Hart, who proudly states that she’s dedicated her life to Carnival, has observed that other festivals she’s been to are not fenced in because people understand and respect the culture of playing mas. She says it’s important for people to remember that Carnival is a competition first.
“The best thing about all those places is that it’s not fenced off, it’s open, but it’s open and you’re still not being bombarded by people coming at you from every place.”
The shorter fences are just one of the changes to the Toronto Caribbean Carnival in recent years, starting with the name change from Caribana in 2011. This year will be the first that Scotiabank will not be a title sponsor and the second that the Grand Parade event will follow a new route — starting at 10 a.m. inside the Canadian National Exhibition (CNE) grounds, leading down onto Lakeshore Boulevard West and then back into the CNE.
“Carnival is a street parade . . . it’s not a parade where you get locked into a certain area . . . it’s about expression, you’re expressing something.”
Louis Saldenah, band leader of the Louis Saldenah Mas-K Club, which has won band of the year 17 times, has seen the Carnival through many changes over his 30-plus years of experience.

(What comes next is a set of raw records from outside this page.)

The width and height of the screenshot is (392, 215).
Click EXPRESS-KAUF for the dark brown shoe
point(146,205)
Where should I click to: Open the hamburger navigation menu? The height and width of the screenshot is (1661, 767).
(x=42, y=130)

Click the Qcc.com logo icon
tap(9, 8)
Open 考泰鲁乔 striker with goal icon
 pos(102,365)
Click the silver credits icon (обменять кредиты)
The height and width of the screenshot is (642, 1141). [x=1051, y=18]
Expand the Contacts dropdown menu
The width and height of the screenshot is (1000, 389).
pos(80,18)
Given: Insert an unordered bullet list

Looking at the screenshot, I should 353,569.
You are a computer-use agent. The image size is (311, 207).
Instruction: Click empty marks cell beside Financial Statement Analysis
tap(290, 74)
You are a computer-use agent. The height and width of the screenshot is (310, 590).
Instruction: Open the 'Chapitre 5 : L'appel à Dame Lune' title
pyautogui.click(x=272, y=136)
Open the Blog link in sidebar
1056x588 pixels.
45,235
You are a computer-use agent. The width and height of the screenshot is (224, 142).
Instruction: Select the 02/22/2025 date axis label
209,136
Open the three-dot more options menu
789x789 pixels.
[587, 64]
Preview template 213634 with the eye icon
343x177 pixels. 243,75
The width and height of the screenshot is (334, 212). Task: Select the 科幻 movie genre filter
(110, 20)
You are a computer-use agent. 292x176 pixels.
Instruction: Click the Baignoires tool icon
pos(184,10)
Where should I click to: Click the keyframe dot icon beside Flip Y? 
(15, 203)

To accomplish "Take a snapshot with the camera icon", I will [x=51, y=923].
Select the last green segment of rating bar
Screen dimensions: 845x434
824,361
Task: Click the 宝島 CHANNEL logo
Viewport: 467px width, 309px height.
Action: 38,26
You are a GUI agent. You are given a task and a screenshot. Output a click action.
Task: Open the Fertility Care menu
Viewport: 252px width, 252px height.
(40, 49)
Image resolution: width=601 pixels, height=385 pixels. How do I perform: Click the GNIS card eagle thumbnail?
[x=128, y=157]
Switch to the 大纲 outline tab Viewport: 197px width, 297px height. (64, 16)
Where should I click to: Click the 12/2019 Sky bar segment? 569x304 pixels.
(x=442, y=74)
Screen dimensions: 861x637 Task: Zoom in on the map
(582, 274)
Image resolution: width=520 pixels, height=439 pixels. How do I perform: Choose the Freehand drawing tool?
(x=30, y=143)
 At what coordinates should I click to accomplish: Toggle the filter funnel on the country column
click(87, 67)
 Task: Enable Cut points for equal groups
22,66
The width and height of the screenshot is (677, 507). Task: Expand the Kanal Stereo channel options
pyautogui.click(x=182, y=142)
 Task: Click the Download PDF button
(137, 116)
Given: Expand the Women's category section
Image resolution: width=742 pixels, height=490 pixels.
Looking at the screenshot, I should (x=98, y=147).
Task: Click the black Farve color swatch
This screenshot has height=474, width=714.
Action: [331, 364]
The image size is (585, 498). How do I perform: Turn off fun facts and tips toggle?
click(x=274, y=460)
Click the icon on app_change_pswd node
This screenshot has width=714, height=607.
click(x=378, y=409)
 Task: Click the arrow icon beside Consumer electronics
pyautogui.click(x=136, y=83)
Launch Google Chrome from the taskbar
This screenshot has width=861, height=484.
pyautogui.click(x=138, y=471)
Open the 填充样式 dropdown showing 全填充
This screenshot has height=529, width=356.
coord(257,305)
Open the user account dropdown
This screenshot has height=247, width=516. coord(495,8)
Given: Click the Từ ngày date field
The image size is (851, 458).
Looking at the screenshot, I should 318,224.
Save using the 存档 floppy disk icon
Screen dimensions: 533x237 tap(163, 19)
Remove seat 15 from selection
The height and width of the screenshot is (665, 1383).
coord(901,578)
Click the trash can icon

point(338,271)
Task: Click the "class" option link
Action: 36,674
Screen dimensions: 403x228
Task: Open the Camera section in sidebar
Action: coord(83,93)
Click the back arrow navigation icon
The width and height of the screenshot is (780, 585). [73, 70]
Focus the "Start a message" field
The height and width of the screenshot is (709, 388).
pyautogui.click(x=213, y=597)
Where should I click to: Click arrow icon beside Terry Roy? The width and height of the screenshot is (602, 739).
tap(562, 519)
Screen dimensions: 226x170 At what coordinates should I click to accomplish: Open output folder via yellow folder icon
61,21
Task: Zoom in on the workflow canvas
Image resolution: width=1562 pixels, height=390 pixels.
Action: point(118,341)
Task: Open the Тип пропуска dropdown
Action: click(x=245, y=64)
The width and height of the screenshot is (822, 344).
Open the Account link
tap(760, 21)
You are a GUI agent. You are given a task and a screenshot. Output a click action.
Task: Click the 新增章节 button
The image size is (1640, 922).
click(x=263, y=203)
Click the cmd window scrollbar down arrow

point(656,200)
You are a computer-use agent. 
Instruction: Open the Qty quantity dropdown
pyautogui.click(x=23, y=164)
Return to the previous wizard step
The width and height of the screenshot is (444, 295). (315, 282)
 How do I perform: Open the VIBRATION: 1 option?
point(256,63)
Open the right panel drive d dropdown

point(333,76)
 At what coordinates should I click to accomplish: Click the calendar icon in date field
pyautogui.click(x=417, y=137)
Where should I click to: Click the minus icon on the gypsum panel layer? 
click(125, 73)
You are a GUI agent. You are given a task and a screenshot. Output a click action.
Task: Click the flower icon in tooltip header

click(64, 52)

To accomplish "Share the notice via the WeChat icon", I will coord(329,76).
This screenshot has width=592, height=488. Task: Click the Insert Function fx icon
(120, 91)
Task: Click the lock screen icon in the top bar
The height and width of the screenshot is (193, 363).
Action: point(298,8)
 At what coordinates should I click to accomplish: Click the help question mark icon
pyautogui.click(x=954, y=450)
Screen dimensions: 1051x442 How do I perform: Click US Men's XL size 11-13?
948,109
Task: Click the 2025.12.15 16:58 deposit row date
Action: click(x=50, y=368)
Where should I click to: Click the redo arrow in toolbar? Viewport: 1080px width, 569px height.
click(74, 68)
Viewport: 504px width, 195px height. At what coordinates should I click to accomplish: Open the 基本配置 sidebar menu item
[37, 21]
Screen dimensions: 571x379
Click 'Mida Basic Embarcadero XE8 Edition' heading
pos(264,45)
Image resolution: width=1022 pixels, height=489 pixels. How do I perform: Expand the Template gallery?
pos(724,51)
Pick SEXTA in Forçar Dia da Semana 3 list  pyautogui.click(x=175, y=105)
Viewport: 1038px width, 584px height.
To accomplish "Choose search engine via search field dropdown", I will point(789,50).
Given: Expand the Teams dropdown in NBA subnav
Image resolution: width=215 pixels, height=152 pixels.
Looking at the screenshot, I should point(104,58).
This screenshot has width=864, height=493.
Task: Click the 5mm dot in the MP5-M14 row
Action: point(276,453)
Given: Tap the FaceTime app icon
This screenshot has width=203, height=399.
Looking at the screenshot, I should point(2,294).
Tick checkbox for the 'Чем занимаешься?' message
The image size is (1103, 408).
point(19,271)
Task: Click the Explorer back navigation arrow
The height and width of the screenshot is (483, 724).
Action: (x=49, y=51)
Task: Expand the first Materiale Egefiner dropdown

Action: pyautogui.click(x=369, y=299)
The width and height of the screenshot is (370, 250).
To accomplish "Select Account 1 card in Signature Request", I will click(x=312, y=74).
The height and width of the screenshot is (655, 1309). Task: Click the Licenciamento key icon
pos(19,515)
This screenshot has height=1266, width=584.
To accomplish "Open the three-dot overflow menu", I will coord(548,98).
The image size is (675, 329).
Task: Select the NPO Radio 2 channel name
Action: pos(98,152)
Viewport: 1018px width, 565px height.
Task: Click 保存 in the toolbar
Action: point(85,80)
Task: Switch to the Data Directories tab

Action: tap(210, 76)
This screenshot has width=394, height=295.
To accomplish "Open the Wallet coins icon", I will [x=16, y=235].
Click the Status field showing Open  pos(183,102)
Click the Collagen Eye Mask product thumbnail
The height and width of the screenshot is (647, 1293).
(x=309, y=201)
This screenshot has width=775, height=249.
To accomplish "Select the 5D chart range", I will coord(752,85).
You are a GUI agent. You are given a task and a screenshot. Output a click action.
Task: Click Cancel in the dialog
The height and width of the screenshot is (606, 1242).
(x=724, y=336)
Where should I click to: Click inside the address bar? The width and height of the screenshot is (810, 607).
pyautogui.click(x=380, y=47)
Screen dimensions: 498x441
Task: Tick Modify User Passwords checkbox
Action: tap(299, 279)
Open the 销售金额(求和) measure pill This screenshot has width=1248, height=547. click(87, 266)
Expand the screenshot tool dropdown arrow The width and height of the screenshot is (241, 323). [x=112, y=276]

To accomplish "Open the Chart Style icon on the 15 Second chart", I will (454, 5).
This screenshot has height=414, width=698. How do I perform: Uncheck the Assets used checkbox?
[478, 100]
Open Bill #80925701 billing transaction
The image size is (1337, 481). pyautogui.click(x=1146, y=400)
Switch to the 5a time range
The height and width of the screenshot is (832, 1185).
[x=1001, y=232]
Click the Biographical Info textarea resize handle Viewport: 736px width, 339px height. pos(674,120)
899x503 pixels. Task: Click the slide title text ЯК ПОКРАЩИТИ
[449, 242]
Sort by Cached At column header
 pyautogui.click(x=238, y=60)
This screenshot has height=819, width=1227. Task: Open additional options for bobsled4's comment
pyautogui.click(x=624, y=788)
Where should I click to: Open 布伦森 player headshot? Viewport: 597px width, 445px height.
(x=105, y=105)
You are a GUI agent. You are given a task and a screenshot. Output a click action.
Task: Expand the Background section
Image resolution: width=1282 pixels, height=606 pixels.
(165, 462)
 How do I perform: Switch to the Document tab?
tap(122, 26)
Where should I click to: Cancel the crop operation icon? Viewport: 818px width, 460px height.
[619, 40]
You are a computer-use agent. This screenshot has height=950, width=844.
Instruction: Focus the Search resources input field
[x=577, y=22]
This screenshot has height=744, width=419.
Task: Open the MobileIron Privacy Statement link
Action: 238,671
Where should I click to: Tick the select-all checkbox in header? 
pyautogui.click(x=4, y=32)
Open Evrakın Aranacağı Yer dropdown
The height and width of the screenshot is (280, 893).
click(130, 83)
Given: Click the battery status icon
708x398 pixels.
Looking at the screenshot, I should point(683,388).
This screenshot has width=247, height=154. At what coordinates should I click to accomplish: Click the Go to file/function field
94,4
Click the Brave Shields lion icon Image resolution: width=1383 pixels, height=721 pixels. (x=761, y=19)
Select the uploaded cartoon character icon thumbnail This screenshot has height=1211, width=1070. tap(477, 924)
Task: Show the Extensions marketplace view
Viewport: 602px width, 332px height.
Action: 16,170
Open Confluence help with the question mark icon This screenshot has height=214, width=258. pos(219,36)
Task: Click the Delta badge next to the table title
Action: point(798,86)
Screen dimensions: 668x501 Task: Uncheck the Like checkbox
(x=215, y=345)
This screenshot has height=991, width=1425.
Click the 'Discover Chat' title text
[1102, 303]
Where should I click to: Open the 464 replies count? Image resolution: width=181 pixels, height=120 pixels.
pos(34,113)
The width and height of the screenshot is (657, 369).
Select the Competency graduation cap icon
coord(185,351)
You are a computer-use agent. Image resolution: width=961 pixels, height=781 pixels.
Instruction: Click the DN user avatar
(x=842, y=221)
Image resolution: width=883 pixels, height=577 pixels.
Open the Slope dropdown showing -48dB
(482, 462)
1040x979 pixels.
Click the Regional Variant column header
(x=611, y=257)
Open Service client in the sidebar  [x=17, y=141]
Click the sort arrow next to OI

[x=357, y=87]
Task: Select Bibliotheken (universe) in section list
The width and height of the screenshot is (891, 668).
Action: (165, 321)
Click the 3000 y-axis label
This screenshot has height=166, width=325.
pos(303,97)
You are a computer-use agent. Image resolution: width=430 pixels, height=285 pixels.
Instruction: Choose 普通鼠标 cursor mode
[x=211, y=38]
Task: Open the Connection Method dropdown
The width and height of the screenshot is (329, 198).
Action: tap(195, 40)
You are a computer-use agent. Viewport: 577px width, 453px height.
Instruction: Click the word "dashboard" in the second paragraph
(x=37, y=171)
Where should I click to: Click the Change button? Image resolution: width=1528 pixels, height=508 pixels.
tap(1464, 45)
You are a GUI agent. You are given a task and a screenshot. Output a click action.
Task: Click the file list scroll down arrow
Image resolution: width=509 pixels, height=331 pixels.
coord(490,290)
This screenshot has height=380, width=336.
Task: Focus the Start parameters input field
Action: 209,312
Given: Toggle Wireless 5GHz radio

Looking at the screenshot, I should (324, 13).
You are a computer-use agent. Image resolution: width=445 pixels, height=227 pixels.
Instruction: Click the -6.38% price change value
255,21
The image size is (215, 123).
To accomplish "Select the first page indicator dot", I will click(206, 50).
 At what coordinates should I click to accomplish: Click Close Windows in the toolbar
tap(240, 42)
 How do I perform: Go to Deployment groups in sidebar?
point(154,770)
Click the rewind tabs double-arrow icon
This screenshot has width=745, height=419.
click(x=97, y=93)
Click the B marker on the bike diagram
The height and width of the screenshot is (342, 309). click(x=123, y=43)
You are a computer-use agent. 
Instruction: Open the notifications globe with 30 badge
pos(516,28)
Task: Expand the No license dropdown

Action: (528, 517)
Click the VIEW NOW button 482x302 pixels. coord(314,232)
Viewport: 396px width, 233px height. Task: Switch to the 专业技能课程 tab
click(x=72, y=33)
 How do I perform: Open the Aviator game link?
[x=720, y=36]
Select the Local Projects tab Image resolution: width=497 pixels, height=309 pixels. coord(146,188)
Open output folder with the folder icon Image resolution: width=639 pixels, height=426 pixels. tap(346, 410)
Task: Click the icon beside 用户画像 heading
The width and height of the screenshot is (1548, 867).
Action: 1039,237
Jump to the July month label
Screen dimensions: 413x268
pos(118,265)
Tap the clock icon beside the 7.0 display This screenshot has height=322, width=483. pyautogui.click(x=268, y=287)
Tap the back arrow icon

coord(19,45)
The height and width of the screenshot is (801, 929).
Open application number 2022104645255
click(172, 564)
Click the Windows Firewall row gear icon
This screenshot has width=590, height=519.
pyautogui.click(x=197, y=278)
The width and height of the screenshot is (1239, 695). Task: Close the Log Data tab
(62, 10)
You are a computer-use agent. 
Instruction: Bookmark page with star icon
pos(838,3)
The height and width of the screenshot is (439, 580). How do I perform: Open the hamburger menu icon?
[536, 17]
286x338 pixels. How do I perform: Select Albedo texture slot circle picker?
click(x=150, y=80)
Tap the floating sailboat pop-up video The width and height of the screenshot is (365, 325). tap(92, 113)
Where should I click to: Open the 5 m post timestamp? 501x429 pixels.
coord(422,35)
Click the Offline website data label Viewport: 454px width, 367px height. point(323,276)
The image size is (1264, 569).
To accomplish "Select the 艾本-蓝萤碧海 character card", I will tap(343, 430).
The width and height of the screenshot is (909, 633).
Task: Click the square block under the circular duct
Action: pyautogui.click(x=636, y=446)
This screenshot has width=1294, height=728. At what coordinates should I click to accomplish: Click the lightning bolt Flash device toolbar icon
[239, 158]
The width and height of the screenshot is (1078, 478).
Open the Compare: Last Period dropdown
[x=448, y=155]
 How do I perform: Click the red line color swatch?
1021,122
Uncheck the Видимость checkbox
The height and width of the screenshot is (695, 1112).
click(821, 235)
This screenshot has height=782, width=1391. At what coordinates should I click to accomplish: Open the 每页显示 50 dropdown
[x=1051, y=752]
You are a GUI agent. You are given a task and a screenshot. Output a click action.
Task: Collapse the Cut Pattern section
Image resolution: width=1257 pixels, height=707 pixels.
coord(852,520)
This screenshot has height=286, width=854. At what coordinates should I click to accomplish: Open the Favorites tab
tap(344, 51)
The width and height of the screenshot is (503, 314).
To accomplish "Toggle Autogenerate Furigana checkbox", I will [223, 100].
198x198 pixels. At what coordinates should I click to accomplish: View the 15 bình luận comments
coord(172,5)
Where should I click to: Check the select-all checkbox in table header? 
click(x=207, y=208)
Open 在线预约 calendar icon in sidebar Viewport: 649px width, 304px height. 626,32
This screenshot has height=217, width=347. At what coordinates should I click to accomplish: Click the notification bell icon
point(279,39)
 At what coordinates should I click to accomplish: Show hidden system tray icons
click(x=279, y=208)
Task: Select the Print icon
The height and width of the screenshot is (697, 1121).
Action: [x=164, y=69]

He says that the new route introduced last year shook things up for all bands including his own.
“The thing that affect us, and affected a lot of people, is the route . . . a lot of people don’t like the route,” he explains. “Carnival is a street parade . . . it’s not a parade where you get locked into a certain area . . . it’s about expression, you’re expressing something. [The new route] is a serious problem and it has to be corrected.”
The art and science behind mas is what prompted the Ontario Science Centre (OSC) to partner with the festival in 2010. The organization awards a costume each year for its innovation and sets up a community activation at Junior Carnival that aims to expand and challenge young people’s perceptions of what is considered science and who can become a scientist.
“The fantasy and the creativity, it takes you out of your everyday world and puts you in a place that you could not be before.”
Vishnu Ramcharan, Visitor and Community Engagement Coordinator for the OSC, says Carnival reflects some of the core things that the centre best represents. “I found that this festival was the most stunning example of science and technology that is happening in popular culture [in Toronto].”
He adds that changes like the new route and shorter fences appear to be an effort to improve the experience for everyone involved in Carnival. “I think they’re looking for a balance between the masqueraders, spectators and bands . . . sometimes both parties need to have compromise to make this enjoyable for both sides.”
Having been born and raised in Trinidad, but not allowed to participate in Carnival due to his upbringing in the Evangelical church, Ramcharan has truly grown to appreciate Carnival in Toronto for the sense of freedom it gives people, and the imagination involved. “For a short time you are no longer a store clerk . . . For that day you are the Queen of the Nile or the jewel in the crowd or the fish that can fly. The fantasy and the creativity, it takes you out of your everyday world and puts you in a place that you could not be before.”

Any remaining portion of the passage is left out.